==== Entries supplied

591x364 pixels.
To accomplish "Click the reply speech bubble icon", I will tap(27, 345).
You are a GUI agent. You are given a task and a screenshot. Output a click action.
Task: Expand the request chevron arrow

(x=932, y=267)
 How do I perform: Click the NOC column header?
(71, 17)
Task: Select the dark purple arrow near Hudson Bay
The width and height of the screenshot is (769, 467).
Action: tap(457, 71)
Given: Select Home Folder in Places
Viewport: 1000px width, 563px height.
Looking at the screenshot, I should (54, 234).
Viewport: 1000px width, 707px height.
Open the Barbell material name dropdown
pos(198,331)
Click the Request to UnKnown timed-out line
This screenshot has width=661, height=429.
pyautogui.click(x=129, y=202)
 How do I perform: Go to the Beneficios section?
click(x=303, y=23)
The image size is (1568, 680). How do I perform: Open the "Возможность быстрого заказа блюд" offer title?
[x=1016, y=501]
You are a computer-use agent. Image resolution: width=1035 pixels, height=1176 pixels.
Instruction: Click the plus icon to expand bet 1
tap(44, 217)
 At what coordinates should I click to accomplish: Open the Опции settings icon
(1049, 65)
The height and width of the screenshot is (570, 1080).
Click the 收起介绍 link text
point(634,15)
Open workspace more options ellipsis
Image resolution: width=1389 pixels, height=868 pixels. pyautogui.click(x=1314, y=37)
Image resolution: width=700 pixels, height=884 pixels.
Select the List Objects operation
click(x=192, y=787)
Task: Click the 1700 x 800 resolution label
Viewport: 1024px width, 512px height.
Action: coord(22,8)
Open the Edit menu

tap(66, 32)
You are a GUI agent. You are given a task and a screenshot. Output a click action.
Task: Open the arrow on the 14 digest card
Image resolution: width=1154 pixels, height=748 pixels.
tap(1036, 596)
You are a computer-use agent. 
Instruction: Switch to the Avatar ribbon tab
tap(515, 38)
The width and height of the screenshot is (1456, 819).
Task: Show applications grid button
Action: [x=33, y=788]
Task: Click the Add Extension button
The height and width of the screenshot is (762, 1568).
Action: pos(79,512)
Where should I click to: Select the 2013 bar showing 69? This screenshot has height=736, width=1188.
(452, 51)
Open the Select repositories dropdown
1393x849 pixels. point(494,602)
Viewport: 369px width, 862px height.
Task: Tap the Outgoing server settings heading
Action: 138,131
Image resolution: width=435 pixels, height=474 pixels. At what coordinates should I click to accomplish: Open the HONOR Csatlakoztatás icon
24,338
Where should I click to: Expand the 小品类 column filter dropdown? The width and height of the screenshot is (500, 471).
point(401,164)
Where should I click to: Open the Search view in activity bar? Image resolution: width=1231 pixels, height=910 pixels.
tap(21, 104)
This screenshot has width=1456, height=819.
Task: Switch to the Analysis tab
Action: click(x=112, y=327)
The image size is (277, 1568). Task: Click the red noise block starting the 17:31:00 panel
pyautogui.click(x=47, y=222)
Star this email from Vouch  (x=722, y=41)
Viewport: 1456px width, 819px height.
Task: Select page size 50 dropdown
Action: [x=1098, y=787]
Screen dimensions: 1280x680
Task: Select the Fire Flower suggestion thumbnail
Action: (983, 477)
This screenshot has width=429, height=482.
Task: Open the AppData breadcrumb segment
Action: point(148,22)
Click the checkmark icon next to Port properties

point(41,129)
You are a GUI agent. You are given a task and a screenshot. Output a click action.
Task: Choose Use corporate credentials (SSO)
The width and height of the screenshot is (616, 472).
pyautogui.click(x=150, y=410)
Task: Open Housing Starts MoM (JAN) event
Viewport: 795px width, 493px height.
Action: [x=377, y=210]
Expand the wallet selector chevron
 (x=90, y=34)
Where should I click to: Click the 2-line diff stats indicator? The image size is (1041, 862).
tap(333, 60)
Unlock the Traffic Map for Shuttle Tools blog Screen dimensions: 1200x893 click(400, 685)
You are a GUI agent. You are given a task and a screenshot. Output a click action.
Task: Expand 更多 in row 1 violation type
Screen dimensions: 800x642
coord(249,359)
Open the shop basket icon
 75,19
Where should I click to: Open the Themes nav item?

========

◆ Exercise prompt
A single integer is the expected output: the number of lines in the data that include the word "computer".

◆ Written answer
2